Question

Evaluate the line integrals using the Fundamental Theorem of Line Integrals.$$\oint_{C}(y \mathbf{i}+x \mathbf{j}) \cdot d \mathbf{r}, \text { where } C \text { is any path from }(0,0) \text { to }(2,4)$$

Answer

**step1 Identify the Vector Field and its Components**

The given line integral is of the form $$\int_C \mathbf{F} \cdot d\mathbf{r}$$. We need to identify the vector field $$\mathbf{F}(x,y)$$ from the integrand.

$$\mathbf{F}(x,y) = y \mathbf{i} + x \mathbf{j}$$

From this, we can identify the components $$P(x,y)$$ and $$Q(x,y)$$, where $$\mathbf{F}(x,y) = P(x,y) \mathbf{i} + Q(x,y) \mathbf{j}$$.

$$P(x,y) = y$$

$$Q(x,y) = x$$

**step2 Check if the Vector Field is Conservative**

For a 2D vector field $$\mathbf{F} = P \mathbf{i} + Q \mathbf{j}$$ to be conservative, it must satisfy the condition that the partial derivative of $$P$$ with respect to $$y$$ is equal to the partial derivative of $$Q$$ with respect to $$x$$.

$$\frac{\partial P}{\partial y} = \frac{\partial (y)}{\partial y} = 1$$

$$\frac{\partial Q}{\partial x} = \frac{\partial (x)}{\partial x} = 1$$

Since $$\frac{\partial P}{\partial y} = \frac{\partial Q}{\partial x}$$, the vector field $$\mathbf{F}$$ is conservative. This confirms that a potential function exists, and we can use the Fundamental Theorem of Line Integrals.

**step3 Find the Potential Function**

A potential function $$f(x,y)$$ satisfies $$\nabla f = \mathbf{F}$$, which means $$\frac{\partial f}{\partial x} = P$$ and $$\frac{\partial f}{\partial y} = Q$$.

$$\frac{\partial f}{\partial x} = y \quad (1)$$

$$\frac{\partial f}{\partial y} = x \quad (2)$$

Integrate equation (1) with respect to $$x$$ to find a preliminary expression for $$f(x,y)$$.

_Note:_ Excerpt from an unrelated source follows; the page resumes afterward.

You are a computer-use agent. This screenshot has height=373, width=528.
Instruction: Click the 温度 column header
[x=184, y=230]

$$f(x,y) = \int y \, dx = xy + g(y)$$

Here, $$g(y)$$ is an arbitrary function of $$y$$, playing the role of the integration constant with respect to $$x$$. Now, differentiate this result with respect to $$y$$ and compare it with equation (2).

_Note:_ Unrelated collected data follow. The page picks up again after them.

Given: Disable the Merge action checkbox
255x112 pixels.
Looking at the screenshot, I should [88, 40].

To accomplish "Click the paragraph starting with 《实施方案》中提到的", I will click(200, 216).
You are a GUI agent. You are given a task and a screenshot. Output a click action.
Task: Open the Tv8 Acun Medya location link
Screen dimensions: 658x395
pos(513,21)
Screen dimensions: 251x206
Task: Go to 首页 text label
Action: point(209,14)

$$\frac{\partial f}{\partial y} = \frac{\partial}{\partial y}(xy + g(y)) = x + g'(y)$$

Comparing this with equation (2), we have:

$$x + g'(y) = x$$

$$g'(y) = 0$$

Integrating $$g'(y)$$ with respect to $$y$$ gives:

$$g(y) = \int 0 \, dy = C$$

We can choose the constant $$C=0$$ for simplicity, as it does not affect the value of the definite integral. Thus, the potential function is:

$$f(x,y) = xy$$

**step4 Apply the Fundamental Theorem of Line Integrals**

The Fundamental Theorem of Line Integrals states that if $$\mathbf{F} = \nabla f$$ (meaning $$\mathbf{F}$$ is a conservative vector field with potential function $$f$$), then the line integral of $$\mathbf{F}$$ along a path $$C$$ from a starting point $$A$$ to an ending point $$B$$ is given by $$f(B) - f(A)$$.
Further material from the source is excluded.